What this task involves:
Copy the items exactly, from the line with "The width and height of the screenshot is (970, 722)." to the line with "Action: [384, 654]", and nothing else.
- - - - -
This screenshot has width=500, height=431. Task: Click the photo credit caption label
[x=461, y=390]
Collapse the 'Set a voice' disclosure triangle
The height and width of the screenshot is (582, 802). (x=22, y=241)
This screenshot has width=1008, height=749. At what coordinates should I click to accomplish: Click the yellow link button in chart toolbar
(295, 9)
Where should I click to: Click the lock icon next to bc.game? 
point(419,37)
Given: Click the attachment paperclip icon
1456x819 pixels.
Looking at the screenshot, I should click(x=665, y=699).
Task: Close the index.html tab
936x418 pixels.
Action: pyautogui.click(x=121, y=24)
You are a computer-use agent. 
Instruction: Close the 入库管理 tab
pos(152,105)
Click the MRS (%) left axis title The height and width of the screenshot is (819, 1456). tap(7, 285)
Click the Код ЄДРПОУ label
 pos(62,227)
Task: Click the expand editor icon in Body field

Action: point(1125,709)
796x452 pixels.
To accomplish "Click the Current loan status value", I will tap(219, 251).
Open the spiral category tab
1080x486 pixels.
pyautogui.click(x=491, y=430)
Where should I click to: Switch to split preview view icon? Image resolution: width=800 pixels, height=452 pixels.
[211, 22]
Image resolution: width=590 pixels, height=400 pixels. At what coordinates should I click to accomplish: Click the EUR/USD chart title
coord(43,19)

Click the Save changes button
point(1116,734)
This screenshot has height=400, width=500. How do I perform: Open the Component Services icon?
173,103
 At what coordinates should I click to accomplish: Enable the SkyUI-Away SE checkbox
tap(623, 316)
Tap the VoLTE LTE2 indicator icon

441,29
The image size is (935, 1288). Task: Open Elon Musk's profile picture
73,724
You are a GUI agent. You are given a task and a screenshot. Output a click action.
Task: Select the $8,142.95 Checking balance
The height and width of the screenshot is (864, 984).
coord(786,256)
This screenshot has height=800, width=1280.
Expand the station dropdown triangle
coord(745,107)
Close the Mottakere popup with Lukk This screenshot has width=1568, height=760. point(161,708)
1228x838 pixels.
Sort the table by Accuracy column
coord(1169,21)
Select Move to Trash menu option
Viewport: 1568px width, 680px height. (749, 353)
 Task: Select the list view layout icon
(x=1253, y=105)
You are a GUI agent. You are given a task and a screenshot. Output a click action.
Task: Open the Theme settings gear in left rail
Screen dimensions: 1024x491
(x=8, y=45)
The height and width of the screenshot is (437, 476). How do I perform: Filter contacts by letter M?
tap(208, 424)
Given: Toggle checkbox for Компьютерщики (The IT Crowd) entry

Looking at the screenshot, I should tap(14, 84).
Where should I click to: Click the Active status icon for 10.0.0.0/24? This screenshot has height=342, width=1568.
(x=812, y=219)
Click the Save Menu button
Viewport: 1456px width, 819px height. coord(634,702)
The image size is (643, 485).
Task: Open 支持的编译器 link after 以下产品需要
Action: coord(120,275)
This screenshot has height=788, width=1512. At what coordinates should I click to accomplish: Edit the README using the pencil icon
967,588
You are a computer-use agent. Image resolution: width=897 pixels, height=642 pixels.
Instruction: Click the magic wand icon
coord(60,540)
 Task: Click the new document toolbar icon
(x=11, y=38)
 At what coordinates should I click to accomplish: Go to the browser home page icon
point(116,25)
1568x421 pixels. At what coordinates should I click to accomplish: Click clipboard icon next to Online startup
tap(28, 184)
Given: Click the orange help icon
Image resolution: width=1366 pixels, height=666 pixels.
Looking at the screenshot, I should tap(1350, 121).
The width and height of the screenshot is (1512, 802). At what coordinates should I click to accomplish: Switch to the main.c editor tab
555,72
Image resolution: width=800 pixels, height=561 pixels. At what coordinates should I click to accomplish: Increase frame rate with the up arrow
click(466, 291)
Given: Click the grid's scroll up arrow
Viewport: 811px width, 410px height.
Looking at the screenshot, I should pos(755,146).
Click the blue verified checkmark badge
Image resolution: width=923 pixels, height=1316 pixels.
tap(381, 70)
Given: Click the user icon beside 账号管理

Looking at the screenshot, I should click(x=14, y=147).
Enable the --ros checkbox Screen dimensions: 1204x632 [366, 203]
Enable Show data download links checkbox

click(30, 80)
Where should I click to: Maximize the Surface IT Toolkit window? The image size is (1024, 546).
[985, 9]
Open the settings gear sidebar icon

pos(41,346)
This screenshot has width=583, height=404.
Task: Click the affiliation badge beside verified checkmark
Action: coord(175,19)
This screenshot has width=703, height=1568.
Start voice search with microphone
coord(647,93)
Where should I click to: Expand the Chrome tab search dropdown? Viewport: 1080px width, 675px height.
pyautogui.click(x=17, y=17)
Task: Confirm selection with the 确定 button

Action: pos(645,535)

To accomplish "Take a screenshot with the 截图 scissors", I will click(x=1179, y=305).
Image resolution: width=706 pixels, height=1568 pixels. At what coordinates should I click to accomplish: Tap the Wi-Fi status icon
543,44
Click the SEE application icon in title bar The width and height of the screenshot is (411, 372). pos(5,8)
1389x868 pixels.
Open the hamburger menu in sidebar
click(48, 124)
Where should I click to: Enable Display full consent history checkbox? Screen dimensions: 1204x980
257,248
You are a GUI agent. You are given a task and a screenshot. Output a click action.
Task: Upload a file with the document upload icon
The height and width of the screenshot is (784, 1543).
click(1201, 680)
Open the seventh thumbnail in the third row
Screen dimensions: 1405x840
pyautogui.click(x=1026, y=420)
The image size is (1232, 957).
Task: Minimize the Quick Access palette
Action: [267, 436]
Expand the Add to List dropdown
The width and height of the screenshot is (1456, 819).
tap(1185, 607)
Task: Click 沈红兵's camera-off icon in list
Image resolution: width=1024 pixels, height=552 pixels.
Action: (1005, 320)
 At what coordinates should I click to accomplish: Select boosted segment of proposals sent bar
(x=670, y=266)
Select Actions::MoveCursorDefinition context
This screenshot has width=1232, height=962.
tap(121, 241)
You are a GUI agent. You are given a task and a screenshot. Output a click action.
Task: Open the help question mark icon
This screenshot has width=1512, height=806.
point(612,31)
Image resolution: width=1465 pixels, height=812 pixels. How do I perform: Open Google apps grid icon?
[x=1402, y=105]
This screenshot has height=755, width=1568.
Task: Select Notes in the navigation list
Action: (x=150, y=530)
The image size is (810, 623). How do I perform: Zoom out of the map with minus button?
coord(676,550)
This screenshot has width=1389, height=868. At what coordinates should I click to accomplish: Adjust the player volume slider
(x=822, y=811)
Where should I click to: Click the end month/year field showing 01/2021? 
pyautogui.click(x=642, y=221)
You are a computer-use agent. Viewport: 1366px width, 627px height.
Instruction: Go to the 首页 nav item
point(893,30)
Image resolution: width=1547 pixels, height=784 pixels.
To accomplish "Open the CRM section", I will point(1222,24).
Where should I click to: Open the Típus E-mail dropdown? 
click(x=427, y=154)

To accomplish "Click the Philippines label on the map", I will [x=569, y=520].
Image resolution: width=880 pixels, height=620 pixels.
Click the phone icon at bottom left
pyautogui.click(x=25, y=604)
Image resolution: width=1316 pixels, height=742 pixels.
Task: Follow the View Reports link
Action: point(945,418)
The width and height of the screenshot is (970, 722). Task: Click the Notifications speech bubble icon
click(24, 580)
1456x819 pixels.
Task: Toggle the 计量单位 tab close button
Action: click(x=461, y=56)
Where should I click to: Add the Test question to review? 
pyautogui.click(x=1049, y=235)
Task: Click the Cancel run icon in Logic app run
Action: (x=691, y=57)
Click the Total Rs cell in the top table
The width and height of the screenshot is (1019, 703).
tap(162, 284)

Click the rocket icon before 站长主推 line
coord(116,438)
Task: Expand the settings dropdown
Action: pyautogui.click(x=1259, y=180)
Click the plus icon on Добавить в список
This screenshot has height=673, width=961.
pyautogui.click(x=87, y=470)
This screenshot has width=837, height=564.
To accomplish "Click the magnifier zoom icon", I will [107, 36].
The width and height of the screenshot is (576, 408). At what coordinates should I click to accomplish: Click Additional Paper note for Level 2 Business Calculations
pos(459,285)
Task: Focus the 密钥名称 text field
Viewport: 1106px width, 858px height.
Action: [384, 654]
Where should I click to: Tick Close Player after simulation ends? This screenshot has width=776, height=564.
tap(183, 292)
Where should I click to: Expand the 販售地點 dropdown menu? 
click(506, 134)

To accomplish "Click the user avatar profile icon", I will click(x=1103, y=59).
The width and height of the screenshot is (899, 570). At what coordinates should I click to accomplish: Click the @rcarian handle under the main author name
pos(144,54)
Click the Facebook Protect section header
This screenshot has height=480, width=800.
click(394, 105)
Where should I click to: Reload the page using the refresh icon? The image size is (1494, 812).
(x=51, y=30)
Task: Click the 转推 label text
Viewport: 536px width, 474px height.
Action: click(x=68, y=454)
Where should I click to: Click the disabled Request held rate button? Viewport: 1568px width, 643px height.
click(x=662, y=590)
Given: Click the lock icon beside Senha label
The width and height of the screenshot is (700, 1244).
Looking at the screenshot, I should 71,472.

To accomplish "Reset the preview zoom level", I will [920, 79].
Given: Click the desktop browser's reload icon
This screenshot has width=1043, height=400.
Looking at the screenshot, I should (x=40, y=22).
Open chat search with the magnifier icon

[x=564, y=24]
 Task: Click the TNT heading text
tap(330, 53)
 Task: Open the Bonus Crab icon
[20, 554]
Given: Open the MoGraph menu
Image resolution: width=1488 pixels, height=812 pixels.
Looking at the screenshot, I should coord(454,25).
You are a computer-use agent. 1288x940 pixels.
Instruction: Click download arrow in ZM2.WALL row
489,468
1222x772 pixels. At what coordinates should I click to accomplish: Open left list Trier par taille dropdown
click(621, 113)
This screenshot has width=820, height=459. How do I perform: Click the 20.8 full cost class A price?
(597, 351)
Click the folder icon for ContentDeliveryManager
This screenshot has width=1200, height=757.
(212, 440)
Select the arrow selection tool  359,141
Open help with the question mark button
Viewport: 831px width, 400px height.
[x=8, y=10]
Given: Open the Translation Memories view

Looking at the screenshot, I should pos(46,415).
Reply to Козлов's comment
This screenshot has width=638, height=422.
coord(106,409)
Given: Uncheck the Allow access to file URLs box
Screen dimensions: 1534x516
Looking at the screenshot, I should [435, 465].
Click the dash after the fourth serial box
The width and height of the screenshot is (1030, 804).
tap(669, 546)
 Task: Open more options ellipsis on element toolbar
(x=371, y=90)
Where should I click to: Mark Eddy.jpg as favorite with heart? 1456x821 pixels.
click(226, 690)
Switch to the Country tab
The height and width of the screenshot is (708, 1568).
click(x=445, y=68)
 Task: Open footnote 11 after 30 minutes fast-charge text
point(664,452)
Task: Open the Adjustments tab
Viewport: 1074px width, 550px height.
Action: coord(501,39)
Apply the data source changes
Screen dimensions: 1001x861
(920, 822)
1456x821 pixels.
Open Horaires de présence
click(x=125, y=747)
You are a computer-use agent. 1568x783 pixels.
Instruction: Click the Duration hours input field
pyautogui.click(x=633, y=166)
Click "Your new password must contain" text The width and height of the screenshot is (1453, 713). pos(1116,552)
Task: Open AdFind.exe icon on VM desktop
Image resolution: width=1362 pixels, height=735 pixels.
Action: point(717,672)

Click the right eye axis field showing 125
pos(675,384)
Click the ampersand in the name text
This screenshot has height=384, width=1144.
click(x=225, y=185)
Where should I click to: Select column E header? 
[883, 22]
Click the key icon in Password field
- - - - -
Answer to this exercise:
The width and height of the screenshot is (970, 722). Task: Click the Notifications speech bubble icon
click(24, 580)
1456x819 pixels.
Task: Toggle the 计量单位 tab close button
Action: click(x=461, y=56)
Where should I click to: Add the Test question to review? 
pyautogui.click(x=1049, y=235)
Task: Click the Cancel run icon in Logic app run
Action: (x=691, y=57)
Click the Total Rs cell in the top table
The width and height of the screenshot is (1019, 703).
tap(162, 284)

Click the rocket icon before 站长主推 line
coord(116,438)
Task: Expand the settings dropdown
Action: pyautogui.click(x=1259, y=180)
Click the plus icon on Добавить в список
This screenshot has height=673, width=961.
pyautogui.click(x=87, y=470)
This screenshot has width=837, height=564.
To accomplish "Click the magnifier zoom icon", I will [107, 36].
The width and height of the screenshot is (576, 408). At what coordinates should I click to accomplish: Click Additional Paper note for Level 2 Business Calculations
pos(459,285)
Task: Focus the 密钥名称 text field
Viewport: 1106px width, 858px height.
Action: [384, 654]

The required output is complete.